-- EXERCISE --
Search the entries for the word "number". Copy every line where it turns up.

[Start of section]

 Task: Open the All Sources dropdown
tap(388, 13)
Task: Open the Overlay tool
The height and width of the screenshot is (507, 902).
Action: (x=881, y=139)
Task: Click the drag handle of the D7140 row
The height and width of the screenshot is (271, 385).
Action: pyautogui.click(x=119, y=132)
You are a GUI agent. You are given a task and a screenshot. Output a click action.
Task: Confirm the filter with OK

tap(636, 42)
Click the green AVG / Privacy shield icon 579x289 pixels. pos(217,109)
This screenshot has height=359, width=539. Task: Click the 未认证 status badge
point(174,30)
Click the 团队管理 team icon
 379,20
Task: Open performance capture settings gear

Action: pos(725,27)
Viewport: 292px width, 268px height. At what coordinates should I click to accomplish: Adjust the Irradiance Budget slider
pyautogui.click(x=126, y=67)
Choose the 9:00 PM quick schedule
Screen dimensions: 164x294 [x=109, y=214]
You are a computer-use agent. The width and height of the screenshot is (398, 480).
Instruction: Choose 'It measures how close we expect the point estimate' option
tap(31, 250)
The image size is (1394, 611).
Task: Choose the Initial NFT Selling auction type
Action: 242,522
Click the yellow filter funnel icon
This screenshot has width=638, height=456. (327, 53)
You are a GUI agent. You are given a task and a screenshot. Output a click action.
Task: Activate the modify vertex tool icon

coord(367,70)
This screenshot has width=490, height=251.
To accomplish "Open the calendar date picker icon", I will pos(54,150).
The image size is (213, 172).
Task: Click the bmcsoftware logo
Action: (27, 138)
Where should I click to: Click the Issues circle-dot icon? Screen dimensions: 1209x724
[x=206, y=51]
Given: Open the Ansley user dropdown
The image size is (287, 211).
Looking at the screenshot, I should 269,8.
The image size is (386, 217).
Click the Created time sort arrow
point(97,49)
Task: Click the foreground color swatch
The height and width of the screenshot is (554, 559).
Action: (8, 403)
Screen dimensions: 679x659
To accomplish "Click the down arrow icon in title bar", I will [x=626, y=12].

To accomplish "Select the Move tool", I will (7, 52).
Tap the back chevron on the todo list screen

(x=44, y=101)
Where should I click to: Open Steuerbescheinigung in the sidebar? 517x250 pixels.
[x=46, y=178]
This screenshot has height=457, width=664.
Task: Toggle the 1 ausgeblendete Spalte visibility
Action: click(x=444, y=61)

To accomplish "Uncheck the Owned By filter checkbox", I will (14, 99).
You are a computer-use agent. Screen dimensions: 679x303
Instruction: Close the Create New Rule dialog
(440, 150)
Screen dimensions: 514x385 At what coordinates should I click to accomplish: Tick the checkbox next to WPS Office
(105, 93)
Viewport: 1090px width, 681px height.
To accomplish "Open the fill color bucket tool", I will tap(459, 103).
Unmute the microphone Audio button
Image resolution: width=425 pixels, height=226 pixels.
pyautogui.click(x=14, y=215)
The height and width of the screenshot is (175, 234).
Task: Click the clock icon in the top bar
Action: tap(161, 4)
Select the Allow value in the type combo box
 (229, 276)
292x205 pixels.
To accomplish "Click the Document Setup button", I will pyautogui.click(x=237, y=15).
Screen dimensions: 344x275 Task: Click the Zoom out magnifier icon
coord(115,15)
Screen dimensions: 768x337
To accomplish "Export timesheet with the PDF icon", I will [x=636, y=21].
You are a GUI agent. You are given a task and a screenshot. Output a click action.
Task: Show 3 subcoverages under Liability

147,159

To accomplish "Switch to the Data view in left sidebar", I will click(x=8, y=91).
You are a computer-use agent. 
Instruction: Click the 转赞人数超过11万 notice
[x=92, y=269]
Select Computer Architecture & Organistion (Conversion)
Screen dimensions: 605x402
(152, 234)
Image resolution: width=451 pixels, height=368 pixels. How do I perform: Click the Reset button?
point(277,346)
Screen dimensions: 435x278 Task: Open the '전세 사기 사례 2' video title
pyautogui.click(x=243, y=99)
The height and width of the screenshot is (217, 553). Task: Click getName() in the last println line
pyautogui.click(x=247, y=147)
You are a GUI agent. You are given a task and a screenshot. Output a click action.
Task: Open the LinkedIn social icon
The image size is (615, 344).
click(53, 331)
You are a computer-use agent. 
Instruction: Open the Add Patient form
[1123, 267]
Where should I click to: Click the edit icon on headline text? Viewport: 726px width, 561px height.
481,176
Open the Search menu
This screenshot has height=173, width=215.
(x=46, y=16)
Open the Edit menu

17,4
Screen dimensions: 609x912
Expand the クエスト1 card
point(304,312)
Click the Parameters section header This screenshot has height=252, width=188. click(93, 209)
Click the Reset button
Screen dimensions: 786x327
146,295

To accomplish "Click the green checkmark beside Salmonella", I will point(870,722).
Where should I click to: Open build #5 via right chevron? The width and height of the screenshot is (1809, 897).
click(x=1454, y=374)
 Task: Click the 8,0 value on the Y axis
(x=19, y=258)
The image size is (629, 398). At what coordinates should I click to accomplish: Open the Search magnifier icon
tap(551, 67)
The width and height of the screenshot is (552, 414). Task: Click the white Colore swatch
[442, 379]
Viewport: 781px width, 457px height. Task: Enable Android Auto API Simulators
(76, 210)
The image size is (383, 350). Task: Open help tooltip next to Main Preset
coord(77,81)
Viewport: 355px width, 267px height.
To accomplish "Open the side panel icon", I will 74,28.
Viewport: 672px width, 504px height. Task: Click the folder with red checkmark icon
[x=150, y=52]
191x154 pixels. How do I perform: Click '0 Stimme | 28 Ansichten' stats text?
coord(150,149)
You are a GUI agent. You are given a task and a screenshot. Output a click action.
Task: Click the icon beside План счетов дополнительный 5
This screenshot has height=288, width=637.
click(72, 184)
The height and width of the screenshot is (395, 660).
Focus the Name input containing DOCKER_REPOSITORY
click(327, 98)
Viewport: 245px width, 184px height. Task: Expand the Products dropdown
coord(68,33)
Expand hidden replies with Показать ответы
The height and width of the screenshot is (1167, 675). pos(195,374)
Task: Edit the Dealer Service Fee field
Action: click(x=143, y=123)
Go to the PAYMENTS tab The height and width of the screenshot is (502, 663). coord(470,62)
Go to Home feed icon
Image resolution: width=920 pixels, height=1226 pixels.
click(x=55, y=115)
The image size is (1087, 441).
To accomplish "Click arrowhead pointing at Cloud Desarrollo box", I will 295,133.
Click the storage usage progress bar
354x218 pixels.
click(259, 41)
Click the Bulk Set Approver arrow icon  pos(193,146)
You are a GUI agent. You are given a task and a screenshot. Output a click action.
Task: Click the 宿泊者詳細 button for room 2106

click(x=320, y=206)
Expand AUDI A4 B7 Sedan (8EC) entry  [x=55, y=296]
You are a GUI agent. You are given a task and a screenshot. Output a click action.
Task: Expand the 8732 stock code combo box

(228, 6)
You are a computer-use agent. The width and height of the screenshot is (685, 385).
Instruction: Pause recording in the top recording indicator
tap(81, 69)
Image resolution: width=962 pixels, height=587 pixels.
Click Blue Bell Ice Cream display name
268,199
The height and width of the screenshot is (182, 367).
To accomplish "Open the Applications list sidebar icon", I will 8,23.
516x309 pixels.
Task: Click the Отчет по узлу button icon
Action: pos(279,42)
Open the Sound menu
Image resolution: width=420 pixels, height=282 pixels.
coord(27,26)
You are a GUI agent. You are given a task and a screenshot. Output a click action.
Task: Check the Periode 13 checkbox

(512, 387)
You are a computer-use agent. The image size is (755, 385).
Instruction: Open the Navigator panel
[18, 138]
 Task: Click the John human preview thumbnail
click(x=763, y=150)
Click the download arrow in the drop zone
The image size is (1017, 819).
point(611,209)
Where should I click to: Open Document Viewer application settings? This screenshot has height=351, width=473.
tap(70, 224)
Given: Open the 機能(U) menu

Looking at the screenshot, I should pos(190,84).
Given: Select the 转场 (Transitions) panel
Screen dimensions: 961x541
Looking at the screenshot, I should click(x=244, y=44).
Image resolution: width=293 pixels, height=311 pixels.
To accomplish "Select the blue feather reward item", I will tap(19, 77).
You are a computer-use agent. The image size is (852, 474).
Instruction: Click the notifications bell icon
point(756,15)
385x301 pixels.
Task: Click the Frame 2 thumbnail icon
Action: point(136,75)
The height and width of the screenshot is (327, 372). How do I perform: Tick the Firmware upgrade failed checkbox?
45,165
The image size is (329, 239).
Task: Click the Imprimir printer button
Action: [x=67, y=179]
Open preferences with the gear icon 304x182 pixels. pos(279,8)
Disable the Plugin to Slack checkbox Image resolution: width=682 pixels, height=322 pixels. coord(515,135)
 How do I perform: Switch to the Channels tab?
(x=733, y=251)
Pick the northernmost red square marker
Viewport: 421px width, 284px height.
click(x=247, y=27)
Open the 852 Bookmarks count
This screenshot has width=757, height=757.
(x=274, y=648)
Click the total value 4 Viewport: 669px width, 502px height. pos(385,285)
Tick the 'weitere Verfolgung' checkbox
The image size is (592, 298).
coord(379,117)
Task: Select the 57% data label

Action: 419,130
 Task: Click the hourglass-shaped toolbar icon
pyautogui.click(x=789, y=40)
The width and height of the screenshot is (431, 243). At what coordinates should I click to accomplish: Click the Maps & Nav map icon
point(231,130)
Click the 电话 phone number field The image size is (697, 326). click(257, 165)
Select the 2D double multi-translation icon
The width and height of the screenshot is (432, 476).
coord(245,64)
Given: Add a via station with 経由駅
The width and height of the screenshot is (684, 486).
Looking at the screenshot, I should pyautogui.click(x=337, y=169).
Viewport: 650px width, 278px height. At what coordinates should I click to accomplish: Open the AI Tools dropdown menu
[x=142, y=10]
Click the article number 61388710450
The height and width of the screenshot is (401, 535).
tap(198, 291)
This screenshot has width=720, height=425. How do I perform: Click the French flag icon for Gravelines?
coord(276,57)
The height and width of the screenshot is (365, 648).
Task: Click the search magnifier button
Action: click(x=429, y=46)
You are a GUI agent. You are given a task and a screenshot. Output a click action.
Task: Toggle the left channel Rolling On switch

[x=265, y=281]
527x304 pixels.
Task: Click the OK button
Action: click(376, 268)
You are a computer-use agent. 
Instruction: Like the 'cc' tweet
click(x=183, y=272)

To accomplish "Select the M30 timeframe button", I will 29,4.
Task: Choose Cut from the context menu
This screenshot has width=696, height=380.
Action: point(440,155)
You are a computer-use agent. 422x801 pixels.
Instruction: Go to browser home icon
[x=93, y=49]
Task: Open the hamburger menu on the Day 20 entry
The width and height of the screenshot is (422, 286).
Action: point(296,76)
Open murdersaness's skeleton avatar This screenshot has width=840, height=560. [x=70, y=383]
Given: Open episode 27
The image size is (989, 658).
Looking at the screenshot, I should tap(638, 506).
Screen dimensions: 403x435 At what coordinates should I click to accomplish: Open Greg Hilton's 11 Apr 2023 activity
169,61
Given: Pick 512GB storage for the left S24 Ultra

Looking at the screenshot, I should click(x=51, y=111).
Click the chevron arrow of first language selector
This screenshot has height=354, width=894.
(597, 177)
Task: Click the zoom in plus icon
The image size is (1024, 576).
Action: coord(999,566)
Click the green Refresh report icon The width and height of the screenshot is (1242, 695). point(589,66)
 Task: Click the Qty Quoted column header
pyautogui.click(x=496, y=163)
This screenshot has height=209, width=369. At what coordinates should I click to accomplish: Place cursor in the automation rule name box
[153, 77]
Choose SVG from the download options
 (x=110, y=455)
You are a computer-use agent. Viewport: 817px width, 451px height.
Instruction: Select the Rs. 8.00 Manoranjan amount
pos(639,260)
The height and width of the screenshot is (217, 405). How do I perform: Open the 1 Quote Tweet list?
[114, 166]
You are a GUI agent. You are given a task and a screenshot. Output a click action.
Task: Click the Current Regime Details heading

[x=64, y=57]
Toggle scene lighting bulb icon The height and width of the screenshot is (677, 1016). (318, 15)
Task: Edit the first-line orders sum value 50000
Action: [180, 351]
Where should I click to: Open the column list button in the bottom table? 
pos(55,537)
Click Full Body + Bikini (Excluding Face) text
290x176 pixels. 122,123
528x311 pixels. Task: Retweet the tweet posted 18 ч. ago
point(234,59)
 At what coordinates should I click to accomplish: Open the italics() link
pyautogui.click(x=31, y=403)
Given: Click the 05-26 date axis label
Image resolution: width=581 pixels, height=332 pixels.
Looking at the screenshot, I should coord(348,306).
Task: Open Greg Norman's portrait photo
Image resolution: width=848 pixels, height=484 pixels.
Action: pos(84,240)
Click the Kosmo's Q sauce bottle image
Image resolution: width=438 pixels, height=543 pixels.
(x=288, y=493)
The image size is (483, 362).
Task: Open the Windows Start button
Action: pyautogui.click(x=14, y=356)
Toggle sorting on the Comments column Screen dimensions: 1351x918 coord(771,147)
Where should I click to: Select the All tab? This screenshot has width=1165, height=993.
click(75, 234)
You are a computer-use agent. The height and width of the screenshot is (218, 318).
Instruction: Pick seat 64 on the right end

[End of section]

-- SOLUTION --
Click the 电话 phone number field The image size is (697, 326). click(257, 165)
Click the article number 61388710450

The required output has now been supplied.